WORK ORDER: Take every line from the records below that includes the word "beside".

══ DATASET RECORDS ══

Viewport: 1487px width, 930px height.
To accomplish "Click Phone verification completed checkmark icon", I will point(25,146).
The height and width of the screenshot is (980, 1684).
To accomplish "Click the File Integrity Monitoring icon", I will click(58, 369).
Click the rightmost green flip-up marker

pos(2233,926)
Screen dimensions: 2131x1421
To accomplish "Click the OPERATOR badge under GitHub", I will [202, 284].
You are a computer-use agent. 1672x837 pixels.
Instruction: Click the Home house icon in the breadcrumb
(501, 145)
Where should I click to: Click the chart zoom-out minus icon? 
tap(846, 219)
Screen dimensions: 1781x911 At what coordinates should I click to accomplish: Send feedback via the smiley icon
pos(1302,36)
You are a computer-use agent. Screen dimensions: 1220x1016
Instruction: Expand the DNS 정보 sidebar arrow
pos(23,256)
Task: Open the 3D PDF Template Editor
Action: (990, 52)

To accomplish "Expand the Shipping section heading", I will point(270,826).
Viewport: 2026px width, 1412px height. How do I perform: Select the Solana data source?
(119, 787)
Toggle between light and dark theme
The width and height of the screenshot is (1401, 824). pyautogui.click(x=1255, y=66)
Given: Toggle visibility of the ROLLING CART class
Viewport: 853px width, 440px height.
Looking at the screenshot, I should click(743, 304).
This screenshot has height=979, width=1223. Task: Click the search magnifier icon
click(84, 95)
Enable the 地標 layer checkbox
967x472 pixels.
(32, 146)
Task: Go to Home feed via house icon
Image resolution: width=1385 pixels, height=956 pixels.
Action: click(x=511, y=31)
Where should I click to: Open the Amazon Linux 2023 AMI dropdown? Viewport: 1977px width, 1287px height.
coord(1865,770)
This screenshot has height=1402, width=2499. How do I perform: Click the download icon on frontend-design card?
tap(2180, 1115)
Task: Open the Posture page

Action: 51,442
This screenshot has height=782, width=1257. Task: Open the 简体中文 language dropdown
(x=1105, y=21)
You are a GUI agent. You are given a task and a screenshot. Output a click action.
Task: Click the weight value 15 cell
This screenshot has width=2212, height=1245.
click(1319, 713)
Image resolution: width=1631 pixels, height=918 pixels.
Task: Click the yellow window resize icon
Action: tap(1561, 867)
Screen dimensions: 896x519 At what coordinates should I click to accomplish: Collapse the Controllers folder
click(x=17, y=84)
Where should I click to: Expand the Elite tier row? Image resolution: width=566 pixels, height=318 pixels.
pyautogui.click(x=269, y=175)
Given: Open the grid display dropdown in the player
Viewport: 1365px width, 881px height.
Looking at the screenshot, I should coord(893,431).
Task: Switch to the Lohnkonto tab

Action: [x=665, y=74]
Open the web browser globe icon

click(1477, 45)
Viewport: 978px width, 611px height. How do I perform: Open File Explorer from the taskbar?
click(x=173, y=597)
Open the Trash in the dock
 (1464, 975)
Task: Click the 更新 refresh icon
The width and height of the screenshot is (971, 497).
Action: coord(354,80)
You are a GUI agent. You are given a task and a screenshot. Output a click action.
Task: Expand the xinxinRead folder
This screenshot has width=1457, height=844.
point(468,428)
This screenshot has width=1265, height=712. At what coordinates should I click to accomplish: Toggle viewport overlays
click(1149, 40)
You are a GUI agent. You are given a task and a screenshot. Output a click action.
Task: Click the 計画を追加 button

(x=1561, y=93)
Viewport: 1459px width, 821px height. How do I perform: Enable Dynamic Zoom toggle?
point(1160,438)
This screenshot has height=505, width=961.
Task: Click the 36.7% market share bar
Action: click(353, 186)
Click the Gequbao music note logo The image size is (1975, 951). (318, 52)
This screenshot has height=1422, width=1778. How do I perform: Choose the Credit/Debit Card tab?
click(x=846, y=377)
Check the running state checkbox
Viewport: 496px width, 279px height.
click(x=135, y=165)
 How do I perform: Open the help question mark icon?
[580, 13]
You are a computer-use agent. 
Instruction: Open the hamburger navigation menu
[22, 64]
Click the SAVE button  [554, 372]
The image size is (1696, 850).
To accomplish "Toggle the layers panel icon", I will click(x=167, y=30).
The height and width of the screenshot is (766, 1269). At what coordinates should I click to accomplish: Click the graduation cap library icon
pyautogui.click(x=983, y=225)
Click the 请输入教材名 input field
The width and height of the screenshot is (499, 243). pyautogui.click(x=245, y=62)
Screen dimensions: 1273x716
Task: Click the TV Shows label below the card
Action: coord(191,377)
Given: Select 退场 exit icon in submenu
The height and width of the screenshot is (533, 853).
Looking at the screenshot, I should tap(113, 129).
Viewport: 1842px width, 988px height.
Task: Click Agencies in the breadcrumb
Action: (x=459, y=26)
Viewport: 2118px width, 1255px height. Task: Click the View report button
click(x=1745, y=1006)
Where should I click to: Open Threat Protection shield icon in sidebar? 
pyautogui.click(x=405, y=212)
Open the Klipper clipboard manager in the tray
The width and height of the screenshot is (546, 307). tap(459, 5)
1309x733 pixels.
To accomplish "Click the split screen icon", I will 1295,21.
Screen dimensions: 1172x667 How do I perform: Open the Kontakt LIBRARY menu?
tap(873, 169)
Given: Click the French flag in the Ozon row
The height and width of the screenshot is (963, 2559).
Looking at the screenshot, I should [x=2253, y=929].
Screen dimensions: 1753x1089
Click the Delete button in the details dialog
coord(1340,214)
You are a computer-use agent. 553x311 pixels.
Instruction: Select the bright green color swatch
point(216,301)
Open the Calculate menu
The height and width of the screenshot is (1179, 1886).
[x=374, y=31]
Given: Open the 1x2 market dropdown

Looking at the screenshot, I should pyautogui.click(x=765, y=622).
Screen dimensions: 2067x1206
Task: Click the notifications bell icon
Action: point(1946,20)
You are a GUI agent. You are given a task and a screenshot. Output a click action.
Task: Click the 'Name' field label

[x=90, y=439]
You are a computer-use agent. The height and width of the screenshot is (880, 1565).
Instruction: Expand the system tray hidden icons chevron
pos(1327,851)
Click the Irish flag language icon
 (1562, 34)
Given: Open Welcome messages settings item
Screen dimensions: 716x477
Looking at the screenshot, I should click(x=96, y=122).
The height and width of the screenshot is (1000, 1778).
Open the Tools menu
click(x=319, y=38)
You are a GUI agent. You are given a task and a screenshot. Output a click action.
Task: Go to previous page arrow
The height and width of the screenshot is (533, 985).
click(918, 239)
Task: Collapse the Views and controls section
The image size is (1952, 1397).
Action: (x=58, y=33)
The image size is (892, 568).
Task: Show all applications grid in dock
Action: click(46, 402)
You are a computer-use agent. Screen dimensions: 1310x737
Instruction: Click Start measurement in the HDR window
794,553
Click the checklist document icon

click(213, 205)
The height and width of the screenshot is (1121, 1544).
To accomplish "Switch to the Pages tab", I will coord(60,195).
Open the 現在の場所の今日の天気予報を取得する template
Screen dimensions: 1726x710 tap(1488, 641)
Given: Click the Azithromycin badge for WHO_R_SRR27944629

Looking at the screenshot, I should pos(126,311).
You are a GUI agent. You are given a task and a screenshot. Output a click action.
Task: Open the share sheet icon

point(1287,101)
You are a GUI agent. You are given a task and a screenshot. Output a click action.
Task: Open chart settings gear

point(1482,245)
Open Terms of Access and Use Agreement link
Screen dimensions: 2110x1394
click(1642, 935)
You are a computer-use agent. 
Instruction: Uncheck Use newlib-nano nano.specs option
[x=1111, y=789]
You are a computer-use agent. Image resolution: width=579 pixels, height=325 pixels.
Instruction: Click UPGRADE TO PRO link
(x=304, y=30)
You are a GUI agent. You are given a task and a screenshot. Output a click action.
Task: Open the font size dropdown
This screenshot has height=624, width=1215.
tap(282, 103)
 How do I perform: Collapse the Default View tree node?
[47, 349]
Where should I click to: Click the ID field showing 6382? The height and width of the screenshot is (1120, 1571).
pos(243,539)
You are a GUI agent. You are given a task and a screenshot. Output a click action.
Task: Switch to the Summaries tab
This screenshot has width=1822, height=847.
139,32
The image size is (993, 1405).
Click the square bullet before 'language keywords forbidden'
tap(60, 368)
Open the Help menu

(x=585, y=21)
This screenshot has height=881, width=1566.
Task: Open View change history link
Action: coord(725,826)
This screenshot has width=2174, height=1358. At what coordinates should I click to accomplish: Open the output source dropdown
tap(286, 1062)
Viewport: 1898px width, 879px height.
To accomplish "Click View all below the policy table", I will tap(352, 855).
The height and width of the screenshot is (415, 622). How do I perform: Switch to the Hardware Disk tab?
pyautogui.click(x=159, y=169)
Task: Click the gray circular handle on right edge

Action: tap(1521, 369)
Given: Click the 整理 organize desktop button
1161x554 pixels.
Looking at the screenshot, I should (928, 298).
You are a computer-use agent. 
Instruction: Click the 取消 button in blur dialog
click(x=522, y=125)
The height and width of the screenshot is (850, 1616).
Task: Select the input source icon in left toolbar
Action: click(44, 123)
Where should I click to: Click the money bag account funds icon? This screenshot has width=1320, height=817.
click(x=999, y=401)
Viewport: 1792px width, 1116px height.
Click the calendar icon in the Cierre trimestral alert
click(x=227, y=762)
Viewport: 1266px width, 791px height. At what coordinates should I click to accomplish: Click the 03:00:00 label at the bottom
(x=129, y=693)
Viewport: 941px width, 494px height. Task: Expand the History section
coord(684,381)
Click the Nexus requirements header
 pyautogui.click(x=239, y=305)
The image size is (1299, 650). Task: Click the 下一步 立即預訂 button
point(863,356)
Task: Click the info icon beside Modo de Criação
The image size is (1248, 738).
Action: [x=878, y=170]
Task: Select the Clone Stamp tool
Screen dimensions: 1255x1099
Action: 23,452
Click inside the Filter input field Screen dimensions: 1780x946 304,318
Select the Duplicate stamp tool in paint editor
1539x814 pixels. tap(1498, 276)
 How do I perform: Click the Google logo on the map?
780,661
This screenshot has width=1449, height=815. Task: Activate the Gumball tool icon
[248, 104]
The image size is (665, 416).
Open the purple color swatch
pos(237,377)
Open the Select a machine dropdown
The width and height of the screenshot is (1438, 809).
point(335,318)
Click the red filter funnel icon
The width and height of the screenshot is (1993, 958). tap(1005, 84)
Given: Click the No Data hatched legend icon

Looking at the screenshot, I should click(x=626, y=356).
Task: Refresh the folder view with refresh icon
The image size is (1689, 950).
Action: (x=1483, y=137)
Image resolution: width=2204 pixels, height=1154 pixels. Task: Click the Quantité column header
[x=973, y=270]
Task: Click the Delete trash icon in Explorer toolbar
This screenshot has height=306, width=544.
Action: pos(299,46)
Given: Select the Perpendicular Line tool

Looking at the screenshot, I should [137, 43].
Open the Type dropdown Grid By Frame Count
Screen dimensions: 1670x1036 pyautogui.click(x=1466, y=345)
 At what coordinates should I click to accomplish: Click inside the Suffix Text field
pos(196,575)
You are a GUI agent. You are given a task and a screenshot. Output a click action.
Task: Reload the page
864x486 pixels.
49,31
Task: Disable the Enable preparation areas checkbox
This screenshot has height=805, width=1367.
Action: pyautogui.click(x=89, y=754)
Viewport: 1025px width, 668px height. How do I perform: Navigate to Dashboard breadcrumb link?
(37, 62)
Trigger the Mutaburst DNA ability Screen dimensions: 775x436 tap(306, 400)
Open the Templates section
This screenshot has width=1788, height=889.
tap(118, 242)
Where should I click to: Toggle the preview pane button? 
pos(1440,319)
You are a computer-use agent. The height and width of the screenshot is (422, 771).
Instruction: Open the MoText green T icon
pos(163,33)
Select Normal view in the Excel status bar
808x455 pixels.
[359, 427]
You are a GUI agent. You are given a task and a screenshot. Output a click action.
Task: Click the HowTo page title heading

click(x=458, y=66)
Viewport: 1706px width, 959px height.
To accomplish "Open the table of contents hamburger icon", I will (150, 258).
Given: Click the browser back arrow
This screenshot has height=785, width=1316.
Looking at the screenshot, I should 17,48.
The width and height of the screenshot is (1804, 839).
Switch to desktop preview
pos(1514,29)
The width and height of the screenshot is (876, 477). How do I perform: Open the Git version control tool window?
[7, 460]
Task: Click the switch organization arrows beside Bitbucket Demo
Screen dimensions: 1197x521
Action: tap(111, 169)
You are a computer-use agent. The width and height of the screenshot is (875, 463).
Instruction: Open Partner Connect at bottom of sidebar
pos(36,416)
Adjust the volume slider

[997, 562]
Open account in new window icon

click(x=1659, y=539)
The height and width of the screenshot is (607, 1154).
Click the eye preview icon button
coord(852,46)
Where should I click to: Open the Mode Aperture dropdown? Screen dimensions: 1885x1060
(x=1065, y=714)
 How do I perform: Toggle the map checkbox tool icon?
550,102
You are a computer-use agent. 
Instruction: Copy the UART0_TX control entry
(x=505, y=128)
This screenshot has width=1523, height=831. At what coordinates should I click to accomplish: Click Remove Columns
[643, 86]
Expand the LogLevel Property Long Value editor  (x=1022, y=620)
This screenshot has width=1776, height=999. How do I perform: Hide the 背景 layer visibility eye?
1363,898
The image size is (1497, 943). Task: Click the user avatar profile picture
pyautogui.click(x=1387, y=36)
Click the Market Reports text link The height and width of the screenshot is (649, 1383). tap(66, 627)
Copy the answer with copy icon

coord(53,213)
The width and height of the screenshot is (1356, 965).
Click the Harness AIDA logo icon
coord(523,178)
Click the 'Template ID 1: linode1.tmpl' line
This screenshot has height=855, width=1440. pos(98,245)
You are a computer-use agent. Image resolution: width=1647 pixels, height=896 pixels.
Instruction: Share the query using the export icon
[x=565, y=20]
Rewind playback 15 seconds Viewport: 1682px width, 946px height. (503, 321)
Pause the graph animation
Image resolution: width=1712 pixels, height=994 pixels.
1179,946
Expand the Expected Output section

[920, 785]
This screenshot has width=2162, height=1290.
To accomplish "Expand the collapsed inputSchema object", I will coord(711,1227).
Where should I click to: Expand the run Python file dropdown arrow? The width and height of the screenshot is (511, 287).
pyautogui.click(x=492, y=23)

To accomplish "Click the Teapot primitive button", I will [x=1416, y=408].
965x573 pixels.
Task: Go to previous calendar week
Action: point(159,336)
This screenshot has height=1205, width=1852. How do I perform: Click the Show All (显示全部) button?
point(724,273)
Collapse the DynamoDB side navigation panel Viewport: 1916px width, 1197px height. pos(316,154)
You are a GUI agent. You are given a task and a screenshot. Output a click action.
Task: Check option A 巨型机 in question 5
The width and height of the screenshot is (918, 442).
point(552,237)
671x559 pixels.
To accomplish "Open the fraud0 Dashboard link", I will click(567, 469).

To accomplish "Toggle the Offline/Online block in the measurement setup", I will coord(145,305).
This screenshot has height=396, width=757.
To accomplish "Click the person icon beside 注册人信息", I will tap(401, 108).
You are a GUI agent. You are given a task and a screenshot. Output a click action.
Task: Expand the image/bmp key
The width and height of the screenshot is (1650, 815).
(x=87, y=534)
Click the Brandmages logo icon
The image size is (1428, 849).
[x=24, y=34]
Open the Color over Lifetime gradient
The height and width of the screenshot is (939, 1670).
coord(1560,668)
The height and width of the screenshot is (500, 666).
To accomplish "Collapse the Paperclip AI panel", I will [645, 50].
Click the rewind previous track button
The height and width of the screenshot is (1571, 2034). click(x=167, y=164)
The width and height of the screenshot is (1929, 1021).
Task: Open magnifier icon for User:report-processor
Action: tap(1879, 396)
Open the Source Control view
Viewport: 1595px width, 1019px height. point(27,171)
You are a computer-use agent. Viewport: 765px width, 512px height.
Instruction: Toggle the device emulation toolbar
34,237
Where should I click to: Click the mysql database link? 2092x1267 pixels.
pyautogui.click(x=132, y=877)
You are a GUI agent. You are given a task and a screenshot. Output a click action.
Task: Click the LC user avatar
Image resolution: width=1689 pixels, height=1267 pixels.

═══

EXERCISE RESULT:
Task: Click the info icon beside Modo de Criação
Task: Click the switch organization arrows beside Bitbucket Demo
To accomplish "Click the person icon beside 注册人信息", I will tap(401, 108).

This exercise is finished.